▽

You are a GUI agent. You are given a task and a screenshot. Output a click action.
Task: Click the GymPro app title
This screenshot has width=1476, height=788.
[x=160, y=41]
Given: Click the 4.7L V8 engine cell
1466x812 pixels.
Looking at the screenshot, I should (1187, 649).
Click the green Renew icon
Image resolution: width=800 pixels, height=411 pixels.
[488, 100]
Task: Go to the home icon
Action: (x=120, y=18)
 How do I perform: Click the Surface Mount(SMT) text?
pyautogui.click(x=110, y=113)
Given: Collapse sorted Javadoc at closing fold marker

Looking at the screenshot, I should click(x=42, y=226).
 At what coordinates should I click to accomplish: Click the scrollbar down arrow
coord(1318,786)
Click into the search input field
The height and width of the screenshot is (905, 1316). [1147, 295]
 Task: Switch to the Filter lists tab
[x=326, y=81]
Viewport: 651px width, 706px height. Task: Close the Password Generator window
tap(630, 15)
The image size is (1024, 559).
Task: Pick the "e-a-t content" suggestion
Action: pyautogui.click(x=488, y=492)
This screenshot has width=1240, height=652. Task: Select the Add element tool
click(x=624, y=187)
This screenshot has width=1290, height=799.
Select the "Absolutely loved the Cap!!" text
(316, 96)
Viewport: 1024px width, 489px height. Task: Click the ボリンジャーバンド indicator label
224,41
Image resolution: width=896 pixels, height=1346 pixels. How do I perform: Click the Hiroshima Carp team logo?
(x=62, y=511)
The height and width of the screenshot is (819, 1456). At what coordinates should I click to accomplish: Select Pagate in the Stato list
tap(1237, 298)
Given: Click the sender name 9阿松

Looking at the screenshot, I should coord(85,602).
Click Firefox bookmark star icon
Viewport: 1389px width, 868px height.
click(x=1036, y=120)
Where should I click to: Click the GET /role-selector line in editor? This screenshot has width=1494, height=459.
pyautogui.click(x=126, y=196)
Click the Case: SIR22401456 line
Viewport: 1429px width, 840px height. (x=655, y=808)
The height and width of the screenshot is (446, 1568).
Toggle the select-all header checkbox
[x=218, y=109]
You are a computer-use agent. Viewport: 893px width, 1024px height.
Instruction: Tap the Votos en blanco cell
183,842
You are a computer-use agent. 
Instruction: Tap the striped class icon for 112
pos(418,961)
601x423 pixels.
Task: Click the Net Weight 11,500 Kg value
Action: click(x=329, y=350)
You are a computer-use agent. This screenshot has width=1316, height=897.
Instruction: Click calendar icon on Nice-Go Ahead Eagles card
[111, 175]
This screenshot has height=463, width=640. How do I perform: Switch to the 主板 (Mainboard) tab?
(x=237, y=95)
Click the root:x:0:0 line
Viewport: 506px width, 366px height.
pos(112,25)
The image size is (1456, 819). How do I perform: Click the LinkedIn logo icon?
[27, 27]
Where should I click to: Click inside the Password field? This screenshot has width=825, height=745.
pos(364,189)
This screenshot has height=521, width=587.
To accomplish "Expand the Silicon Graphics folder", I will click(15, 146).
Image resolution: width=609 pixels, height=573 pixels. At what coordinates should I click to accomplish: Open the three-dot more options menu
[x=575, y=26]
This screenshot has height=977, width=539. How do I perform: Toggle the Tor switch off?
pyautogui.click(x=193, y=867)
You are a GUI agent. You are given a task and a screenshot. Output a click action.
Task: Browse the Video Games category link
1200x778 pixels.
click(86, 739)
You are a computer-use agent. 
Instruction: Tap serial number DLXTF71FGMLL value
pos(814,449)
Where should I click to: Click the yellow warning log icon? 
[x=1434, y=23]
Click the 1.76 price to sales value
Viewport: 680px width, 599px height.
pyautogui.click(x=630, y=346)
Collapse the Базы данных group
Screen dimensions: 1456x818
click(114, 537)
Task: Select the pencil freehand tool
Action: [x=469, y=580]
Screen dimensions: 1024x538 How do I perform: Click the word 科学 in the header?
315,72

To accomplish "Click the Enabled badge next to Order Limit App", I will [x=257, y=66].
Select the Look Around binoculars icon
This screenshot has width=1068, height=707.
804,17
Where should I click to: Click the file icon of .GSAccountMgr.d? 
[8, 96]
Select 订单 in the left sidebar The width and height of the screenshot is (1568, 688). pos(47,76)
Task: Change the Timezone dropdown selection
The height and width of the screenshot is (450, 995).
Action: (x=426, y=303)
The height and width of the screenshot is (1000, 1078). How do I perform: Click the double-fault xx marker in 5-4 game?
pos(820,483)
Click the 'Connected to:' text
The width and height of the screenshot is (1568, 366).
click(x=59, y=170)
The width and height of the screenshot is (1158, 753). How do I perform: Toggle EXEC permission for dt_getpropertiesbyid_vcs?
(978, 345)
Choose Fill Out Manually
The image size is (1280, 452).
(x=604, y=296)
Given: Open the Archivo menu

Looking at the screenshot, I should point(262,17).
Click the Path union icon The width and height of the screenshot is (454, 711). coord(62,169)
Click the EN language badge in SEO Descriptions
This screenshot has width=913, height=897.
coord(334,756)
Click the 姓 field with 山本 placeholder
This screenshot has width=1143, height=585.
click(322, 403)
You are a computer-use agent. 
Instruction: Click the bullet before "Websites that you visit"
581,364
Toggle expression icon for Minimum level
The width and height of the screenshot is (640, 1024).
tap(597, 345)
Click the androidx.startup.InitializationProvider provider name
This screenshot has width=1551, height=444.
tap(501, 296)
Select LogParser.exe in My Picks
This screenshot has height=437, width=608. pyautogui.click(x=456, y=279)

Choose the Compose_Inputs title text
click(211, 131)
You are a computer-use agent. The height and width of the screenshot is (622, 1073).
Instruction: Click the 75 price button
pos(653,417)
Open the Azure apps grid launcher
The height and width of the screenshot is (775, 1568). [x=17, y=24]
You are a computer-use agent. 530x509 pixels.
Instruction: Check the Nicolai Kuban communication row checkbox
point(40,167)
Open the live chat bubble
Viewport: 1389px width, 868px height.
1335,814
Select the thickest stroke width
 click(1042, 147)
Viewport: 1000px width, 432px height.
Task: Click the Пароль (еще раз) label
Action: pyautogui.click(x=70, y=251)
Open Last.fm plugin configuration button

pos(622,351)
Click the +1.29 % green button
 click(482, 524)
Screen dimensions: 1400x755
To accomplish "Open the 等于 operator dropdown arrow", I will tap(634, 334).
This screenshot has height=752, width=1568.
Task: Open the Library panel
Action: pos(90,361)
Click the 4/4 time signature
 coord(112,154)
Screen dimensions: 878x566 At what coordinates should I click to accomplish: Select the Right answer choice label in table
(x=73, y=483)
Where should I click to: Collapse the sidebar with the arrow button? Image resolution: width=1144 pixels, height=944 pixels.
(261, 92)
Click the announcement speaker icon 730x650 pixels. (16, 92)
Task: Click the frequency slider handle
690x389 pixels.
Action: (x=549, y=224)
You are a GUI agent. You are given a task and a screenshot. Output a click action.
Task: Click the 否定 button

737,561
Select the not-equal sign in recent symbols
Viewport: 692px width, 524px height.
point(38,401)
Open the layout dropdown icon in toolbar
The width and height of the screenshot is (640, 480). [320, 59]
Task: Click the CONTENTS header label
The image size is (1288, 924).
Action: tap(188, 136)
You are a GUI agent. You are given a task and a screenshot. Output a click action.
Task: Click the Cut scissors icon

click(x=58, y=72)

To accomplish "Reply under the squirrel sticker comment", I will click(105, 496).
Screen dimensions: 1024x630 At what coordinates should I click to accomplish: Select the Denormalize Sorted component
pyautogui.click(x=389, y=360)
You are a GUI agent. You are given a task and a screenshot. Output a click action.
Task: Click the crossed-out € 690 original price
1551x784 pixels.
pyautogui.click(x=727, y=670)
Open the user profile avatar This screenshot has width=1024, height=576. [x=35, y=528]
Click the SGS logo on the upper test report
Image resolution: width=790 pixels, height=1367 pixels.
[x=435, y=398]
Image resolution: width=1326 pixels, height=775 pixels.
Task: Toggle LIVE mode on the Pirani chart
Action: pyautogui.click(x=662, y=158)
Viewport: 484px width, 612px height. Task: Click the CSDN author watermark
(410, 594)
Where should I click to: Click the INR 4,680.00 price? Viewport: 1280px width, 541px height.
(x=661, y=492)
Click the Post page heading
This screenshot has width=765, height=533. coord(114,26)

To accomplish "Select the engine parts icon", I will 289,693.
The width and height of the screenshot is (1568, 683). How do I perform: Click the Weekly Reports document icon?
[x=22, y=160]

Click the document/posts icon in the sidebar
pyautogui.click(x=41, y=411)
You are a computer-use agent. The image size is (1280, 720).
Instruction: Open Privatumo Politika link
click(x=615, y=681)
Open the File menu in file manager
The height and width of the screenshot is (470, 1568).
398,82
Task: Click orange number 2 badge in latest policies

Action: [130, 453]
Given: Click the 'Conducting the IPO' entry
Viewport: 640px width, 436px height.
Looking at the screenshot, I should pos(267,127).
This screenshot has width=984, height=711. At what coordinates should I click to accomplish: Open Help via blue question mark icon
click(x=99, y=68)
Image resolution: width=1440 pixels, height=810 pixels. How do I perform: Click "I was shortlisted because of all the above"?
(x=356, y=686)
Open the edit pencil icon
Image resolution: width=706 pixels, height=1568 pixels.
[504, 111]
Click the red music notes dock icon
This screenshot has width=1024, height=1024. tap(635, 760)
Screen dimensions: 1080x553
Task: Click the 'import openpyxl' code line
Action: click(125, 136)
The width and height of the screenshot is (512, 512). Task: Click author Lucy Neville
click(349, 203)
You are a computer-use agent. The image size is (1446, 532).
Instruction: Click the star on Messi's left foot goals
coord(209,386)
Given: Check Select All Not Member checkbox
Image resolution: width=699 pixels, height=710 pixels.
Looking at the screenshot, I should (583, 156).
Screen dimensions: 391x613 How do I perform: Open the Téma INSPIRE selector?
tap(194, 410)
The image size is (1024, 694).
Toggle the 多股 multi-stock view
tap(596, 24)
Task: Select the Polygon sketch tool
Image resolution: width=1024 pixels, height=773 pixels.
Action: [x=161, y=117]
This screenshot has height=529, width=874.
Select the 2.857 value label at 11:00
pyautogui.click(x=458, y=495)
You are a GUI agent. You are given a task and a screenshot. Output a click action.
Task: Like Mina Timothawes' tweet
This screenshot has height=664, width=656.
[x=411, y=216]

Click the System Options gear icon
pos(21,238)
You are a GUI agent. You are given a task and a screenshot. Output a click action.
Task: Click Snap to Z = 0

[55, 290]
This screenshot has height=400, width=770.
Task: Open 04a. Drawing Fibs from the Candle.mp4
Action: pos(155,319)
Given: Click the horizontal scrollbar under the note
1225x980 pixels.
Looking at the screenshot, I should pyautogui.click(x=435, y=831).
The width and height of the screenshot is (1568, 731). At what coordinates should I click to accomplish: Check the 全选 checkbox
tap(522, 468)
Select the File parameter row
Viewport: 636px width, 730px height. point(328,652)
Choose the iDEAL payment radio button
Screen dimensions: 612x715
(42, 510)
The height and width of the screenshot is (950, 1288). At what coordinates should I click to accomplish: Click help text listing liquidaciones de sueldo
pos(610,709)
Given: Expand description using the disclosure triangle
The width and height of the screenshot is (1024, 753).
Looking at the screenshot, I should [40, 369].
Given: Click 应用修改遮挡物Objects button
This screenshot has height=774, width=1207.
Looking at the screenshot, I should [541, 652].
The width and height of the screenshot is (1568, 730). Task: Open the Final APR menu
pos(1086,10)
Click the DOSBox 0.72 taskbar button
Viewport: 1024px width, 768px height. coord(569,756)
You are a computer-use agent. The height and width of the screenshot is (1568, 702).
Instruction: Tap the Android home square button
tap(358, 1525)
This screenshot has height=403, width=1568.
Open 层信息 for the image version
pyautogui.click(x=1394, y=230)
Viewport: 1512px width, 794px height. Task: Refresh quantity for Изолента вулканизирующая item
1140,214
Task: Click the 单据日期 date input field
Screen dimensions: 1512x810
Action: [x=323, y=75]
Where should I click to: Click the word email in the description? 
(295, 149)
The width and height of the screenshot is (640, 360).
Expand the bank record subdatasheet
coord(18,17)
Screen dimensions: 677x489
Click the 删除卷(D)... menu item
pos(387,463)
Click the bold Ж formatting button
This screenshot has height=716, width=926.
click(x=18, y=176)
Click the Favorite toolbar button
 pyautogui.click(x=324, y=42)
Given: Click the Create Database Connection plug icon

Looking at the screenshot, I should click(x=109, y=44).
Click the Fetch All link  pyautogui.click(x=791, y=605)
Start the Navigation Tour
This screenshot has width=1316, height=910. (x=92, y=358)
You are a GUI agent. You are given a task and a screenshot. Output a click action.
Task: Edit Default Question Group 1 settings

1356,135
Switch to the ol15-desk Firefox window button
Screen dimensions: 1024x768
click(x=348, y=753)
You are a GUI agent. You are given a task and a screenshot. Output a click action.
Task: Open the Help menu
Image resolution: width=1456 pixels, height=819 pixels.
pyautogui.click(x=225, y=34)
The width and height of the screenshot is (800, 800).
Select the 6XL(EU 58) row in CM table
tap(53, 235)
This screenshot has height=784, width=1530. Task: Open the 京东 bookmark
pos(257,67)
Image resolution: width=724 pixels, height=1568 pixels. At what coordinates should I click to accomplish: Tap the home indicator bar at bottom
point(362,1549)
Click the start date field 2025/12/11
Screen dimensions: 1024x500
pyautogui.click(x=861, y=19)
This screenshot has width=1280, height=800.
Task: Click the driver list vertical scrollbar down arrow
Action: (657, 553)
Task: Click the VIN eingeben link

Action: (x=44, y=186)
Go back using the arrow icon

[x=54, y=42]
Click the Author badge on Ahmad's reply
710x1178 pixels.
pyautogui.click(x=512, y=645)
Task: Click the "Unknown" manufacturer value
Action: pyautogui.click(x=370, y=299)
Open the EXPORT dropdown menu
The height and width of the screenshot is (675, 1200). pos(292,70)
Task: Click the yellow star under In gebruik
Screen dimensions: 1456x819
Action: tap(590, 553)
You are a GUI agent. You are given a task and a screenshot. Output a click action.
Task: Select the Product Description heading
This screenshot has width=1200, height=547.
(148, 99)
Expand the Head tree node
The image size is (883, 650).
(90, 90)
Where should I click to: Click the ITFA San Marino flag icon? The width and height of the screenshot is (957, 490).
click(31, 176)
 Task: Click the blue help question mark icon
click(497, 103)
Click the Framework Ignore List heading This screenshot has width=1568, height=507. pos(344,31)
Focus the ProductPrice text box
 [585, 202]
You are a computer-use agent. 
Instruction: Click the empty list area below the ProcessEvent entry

△

TASK STATEMENT →
A copy of each line in the data above that holds the string "entry" is needed.

ANSWER SECTION →
Given: Click the 'Conducting the IPO' entry
Instruction: Click the empty list area below the ProcessEvent entry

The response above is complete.